::: RECORDS TO USE

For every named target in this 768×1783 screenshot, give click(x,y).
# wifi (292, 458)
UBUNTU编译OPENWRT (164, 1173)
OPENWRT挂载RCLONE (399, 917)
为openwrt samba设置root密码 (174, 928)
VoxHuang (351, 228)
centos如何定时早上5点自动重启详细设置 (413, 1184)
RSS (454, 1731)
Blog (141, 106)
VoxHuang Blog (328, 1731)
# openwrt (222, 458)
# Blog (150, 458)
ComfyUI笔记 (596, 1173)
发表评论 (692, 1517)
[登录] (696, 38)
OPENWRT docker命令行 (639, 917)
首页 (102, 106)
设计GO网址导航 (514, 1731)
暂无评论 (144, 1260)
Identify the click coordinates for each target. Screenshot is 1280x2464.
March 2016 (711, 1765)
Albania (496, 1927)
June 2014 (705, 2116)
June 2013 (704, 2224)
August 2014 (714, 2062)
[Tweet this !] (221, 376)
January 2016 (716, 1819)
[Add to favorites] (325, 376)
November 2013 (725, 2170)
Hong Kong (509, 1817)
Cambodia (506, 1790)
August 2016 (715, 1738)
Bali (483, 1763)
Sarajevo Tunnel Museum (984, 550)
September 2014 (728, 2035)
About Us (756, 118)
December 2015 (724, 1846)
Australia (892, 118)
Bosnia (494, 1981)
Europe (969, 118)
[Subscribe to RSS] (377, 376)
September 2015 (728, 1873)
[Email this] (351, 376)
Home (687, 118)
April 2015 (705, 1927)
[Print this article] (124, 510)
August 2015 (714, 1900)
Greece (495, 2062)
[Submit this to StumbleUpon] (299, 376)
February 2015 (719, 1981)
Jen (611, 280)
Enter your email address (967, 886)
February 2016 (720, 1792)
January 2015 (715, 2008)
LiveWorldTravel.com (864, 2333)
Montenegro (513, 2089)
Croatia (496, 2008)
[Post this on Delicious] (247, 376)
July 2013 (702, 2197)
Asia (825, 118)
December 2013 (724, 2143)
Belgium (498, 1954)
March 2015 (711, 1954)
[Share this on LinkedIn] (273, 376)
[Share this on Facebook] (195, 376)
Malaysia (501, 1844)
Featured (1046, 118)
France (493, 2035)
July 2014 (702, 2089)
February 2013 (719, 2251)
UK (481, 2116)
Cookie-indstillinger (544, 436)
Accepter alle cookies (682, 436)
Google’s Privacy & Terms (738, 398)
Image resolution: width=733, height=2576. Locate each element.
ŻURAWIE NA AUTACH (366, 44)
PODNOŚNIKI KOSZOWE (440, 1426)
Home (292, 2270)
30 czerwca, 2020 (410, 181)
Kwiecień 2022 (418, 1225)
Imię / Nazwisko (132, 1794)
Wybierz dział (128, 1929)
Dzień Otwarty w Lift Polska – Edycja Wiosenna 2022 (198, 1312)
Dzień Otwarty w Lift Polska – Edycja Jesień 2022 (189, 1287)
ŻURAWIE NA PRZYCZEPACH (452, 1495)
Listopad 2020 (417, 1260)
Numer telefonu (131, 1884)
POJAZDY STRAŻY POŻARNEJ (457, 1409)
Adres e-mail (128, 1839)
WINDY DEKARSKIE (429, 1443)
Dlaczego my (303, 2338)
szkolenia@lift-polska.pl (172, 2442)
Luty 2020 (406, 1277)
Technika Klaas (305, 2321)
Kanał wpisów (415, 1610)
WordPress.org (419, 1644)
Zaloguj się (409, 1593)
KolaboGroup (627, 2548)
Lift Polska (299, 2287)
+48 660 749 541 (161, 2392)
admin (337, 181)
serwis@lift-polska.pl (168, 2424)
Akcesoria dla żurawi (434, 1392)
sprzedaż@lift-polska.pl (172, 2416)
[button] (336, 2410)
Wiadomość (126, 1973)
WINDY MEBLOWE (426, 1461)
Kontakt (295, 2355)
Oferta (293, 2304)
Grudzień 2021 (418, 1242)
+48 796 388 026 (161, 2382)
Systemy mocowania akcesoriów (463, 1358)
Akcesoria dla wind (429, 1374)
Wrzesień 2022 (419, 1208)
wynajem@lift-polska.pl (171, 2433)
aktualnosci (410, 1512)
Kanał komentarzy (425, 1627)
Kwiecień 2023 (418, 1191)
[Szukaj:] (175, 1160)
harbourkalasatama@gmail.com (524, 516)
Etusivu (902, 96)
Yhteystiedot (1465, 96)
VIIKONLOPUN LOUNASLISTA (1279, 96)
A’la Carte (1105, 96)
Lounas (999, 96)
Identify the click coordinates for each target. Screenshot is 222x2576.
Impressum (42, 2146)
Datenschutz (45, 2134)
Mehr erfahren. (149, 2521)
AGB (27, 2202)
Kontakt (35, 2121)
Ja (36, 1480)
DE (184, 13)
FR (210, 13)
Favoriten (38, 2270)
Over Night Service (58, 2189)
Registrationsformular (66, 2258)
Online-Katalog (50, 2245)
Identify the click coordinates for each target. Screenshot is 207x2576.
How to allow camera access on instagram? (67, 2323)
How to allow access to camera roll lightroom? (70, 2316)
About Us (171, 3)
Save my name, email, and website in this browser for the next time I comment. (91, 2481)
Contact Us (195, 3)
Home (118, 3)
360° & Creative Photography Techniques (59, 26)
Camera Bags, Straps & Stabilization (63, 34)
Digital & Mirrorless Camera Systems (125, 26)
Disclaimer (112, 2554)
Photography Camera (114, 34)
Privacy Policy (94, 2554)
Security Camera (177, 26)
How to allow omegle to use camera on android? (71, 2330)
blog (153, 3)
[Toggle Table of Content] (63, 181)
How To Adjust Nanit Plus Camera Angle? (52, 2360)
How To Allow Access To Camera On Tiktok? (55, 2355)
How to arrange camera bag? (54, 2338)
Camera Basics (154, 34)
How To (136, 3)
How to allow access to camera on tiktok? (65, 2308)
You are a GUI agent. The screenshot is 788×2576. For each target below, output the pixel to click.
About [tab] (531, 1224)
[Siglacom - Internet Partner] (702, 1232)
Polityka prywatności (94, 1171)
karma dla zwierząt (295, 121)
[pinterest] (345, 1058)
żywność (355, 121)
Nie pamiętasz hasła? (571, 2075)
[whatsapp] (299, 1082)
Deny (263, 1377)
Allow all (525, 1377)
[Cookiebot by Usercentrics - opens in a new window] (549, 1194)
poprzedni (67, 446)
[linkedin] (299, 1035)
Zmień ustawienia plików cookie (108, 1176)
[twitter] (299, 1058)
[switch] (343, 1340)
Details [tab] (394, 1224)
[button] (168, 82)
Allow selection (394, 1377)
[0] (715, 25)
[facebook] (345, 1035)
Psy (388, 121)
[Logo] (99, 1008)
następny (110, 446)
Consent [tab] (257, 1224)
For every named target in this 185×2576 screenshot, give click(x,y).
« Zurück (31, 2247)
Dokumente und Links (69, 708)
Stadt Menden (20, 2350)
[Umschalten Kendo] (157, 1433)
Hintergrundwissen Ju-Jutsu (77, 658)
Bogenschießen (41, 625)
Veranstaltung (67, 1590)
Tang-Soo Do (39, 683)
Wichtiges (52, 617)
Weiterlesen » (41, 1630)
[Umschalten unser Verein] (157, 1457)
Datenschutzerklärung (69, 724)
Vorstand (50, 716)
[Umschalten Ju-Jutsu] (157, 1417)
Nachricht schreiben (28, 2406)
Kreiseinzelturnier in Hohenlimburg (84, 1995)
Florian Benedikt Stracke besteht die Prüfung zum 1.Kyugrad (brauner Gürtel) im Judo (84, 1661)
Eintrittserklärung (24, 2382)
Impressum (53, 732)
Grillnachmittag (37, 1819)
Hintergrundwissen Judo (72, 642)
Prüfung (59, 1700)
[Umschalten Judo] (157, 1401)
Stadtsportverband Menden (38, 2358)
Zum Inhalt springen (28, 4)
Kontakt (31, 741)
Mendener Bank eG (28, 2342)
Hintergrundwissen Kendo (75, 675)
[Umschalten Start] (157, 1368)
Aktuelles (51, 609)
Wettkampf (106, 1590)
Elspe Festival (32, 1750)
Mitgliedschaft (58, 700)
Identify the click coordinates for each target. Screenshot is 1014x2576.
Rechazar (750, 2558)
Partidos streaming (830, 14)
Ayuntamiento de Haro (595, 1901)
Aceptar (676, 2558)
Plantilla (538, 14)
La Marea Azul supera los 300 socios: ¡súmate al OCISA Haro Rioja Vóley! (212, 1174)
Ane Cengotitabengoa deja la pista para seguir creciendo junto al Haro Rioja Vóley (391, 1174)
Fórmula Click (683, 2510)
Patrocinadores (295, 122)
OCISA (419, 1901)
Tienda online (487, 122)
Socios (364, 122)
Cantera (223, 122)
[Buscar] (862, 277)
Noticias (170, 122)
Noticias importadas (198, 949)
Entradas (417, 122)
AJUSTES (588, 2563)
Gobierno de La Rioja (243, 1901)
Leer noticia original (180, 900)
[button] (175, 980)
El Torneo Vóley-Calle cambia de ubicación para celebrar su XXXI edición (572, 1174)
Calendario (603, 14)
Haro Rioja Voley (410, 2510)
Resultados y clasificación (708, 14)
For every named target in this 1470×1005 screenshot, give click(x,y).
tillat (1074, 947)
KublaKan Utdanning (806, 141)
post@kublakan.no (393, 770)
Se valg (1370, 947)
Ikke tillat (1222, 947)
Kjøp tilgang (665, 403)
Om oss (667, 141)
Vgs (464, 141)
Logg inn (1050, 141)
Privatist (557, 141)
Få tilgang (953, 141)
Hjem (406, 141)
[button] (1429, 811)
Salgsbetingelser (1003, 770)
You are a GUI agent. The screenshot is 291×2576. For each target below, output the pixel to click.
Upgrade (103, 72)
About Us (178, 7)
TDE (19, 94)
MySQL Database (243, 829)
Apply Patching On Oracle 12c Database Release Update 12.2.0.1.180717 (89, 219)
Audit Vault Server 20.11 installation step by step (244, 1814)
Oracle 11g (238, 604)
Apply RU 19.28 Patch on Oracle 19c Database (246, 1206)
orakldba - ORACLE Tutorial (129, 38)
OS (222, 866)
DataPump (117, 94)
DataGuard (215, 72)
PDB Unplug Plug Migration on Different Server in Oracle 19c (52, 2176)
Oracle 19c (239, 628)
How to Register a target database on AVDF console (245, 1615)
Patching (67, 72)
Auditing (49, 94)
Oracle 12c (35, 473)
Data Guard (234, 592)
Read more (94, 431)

::::::

INSTRUCTIONS FOR THE TASK
Where the listing above reaches the line that contains "MySQL Database (243, 829)", start retyping, and finish with the line that contains "OS (222, 866)"; reproduce those lines exactly and no others.

OUTPUT FOR THIS EXERCISE
MySQL Database (243, 829)
Apply Patching On Oracle 12c Database Release Update 12.2.0.1.180717 (89, 219)
Audit Vault Server 20.11 installation step by step (244, 1814)
Oracle 11g (238, 604)
Apply RU 19.28 Patch on Oracle 19c Database (246, 1206)
orakldba - ORACLE Tutorial (129, 38)
OS (222, 866)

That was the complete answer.